_Data for this exercise_
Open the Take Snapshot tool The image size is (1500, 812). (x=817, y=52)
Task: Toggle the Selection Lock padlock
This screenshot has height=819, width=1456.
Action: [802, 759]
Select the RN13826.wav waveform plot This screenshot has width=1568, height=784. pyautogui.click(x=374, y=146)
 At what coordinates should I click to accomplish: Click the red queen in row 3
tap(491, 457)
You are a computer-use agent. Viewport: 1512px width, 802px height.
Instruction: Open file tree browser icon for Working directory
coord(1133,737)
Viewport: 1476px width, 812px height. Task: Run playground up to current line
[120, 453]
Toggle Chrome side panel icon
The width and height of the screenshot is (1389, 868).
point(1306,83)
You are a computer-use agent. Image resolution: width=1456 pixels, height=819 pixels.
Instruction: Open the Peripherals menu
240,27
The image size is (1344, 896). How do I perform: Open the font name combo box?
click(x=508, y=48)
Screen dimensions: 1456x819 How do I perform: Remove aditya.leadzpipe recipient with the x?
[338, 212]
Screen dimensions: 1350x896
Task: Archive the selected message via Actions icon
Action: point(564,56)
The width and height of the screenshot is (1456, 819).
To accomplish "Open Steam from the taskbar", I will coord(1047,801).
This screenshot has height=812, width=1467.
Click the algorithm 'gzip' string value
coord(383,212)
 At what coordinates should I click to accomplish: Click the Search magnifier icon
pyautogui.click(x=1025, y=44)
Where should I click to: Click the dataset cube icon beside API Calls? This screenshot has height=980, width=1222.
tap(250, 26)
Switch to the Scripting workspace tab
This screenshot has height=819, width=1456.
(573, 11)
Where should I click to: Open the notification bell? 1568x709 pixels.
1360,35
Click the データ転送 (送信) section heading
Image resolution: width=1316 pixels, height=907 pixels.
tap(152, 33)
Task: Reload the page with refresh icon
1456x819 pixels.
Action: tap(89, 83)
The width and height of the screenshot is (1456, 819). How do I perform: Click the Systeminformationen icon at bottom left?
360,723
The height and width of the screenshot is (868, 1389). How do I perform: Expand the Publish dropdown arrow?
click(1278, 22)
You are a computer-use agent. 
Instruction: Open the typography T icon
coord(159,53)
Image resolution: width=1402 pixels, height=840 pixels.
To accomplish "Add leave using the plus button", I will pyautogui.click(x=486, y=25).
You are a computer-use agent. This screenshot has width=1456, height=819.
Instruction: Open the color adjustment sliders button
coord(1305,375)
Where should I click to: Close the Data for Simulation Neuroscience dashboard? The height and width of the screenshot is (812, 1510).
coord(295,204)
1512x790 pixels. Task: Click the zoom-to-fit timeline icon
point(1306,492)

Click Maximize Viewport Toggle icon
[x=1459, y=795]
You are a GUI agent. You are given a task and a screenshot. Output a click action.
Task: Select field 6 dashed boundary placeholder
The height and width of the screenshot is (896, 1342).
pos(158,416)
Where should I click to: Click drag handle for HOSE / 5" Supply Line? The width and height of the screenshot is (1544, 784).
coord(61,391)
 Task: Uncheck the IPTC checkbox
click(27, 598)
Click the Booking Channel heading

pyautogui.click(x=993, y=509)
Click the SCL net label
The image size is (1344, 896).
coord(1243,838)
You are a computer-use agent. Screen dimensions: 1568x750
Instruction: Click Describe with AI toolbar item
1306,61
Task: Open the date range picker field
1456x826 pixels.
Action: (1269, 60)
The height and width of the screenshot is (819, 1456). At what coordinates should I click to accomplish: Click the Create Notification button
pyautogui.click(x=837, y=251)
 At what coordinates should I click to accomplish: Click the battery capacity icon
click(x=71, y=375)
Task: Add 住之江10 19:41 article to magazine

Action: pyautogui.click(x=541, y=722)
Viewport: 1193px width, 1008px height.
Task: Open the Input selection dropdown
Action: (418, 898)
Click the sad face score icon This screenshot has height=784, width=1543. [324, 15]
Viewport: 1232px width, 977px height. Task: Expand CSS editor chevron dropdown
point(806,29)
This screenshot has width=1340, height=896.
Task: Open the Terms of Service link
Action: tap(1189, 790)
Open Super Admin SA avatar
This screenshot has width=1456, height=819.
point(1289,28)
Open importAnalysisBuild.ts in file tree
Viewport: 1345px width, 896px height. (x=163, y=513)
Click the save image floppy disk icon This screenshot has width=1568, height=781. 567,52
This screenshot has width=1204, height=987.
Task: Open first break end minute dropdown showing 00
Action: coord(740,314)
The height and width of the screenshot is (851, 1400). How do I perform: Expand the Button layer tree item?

_Work task_
An exact copy of the material above is needed.

_Solution for this task_
Open the Take Snapshot tool The image size is (1500, 812). (x=817, y=52)
Task: Toggle the Selection Lock padlock
This screenshot has height=819, width=1456.
Action: [802, 759]
Select the RN13826.wav waveform plot This screenshot has width=1568, height=784. pyautogui.click(x=374, y=146)
 At what coordinates should I click to accomplish: Click the red queen in row 3
tap(491, 457)
You are a computer-use agent. Viewport: 1512px width, 802px height.
Instruction: Open file tree browser icon for Working directory
coord(1133,737)
Viewport: 1476px width, 812px height. Task: Run playground up to current line
[120, 453]
Toggle Chrome side panel icon
The width and height of the screenshot is (1389, 868).
point(1306,83)
You are a computer-use agent. Image resolution: width=1456 pixels, height=819 pixels.
Instruction: Open the Peripherals menu
240,27
The image size is (1344, 896). How do I perform: Open the font name combo box?
click(x=508, y=48)
Screen dimensions: 1456x819 How do I perform: Remove aditya.leadzpipe recipient with the x?
[338, 212]
Screen dimensions: 1350x896
Task: Archive the selected message via Actions icon
Action: point(564,56)
The width and height of the screenshot is (1456, 819).
To accomplish "Open Steam from the taskbar", I will coord(1047,801).
This screenshot has height=812, width=1467.
Click the algorithm 'gzip' string value
coord(383,212)
 At what coordinates should I click to accomplish: Click the Search magnifier icon
pyautogui.click(x=1025, y=44)
Where should I click to: Click the dataset cube icon beside API Calls? This screenshot has height=980, width=1222.
tap(250, 26)
Switch to the Scripting workspace tab
This screenshot has height=819, width=1456.
(573, 11)
Where should I click to: Open the notification bell? 1568x709 pixels.
1360,35
Click the データ転送 (送信) section heading
Image resolution: width=1316 pixels, height=907 pixels.
tap(152, 33)
Task: Reload the page with refresh icon
1456x819 pixels.
Action: tap(89, 83)
The width and height of the screenshot is (1456, 819). How do I perform: Click the Systeminformationen icon at bottom left?
360,723
The height and width of the screenshot is (868, 1389). How do I perform: Expand the Publish dropdown arrow?
click(1278, 22)
You are a computer-use agent. 
Instruction: Open the typography T icon
coord(159,53)
Image resolution: width=1402 pixels, height=840 pixels.
To accomplish "Add leave using the plus button", I will pyautogui.click(x=486, y=25).
You are a computer-use agent. This screenshot has width=1456, height=819.
Instruction: Open the color adjustment sliders button
coord(1305,375)
Where should I click to: Close the Data for Simulation Neuroscience dashboard? The height and width of the screenshot is (812, 1510).
coord(295,204)
1512x790 pixels. Task: Click the zoom-to-fit timeline icon
point(1306,492)

Click Maximize Viewport Toggle icon
[x=1459, y=795]
You are a GUI agent. You are given a task and a screenshot. Output a click action.
Task: Select field 6 dashed boundary placeholder
The height and width of the screenshot is (896, 1342).
pos(158,416)
Where should I click to: Click drag handle for HOSE / 5" Supply Line? The width and height of the screenshot is (1544, 784).
coord(61,391)
 Task: Uncheck the IPTC checkbox
click(27, 598)
Click the Booking Channel heading

pyautogui.click(x=993, y=509)
Click the SCL net label
The image size is (1344, 896).
coord(1243,838)
You are a computer-use agent. Screen dimensions: 1568x750
Instruction: Click Describe with AI toolbar item
1306,61
Task: Open the date range picker field
1456x826 pixels.
Action: (1269, 60)
The height and width of the screenshot is (819, 1456). At what coordinates should I click to accomplish: Click the Create Notification button
pyautogui.click(x=837, y=251)
 At what coordinates should I click to accomplish: Click the battery capacity icon
click(x=71, y=375)
Task: Add 住之江10 19:41 article to magazine

Action: pyautogui.click(x=541, y=722)
Viewport: 1193px width, 1008px height.
Task: Open the Input selection dropdown
Action: (418, 898)
Click the sad face score icon This screenshot has height=784, width=1543. [324, 15]
Viewport: 1232px width, 977px height. Task: Expand CSS editor chevron dropdown
point(806,29)
This screenshot has width=1340, height=896.
Task: Open the Terms of Service link
Action: tap(1189, 790)
Open Super Admin SA avatar
This screenshot has width=1456, height=819.
point(1289,28)
Open importAnalysisBuild.ts in file tree
Viewport: 1345px width, 896px height. (x=163, y=513)
Click the save image floppy disk icon This screenshot has width=1568, height=781. 567,52
This screenshot has width=1204, height=987.
Task: Open first break end minute dropdown showing 00
Action: coord(740,314)
The height and width of the screenshot is (851, 1400). How do I perform: Expand the Button layer tree item?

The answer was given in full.